Problem to solve –
Within the entries below, find the portion that opens with the line containing "Task: Tap the blue back chevron in top bar" and closes with the line containing "This screenshot has width=307, height=191.". Retype that portion exactly and only.

Extracted records
§ §

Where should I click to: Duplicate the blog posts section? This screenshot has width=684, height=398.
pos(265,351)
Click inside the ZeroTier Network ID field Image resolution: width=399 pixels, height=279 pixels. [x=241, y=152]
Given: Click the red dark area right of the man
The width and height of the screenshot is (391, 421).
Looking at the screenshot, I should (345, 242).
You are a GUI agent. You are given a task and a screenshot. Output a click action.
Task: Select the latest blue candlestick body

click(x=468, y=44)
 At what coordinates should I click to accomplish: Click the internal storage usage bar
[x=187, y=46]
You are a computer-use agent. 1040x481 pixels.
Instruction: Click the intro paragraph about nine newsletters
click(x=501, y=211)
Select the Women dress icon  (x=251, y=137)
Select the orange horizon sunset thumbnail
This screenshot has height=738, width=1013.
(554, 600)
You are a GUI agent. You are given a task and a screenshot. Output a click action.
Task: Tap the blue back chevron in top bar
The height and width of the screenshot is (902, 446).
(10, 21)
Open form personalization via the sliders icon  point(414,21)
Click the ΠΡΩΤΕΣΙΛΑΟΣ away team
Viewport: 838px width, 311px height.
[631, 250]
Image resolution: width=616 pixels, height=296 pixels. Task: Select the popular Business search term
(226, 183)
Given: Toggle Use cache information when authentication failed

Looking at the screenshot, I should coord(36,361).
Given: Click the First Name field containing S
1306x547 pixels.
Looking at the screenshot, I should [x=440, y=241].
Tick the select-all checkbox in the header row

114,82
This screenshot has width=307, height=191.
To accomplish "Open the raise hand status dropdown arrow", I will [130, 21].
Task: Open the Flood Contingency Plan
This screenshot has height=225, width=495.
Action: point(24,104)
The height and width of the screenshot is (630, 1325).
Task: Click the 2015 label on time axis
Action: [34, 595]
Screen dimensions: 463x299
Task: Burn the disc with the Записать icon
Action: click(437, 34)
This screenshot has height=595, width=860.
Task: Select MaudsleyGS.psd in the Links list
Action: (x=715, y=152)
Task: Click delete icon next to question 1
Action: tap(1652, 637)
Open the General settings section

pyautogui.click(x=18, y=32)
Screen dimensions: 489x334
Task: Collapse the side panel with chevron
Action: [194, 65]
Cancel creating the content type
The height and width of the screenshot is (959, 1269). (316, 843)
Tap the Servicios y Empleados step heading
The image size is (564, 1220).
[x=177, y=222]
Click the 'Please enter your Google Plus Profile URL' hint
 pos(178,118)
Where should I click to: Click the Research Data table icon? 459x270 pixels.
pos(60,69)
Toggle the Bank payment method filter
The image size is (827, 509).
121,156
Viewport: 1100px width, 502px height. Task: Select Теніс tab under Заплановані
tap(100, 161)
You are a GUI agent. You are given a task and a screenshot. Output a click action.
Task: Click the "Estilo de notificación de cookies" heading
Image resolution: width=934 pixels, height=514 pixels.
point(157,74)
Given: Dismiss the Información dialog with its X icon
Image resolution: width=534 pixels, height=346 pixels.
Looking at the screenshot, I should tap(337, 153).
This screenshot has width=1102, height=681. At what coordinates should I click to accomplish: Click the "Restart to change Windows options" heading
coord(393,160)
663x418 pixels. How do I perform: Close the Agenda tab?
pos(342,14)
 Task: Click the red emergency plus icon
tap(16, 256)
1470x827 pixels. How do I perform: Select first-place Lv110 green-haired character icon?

§ §

Written solution –
Task: Tap the blue back chevron in top bar
The height and width of the screenshot is (902, 446).
(10, 21)
Open form personalization via the sliders icon  point(414,21)
Click the ΠΡΩΤΕΣΙΛΑΟΣ away team
Viewport: 838px width, 311px height.
[631, 250]
Image resolution: width=616 pixels, height=296 pixels. Task: Select the popular Business search term
(226, 183)
Given: Toggle Use cache information when authentication failed

Looking at the screenshot, I should coord(36,361).
Given: Click the First Name field containing S
1306x547 pixels.
Looking at the screenshot, I should [x=440, y=241].
Tick the select-all checkbox in the header row

114,82
This screenshot has width=307, height=191.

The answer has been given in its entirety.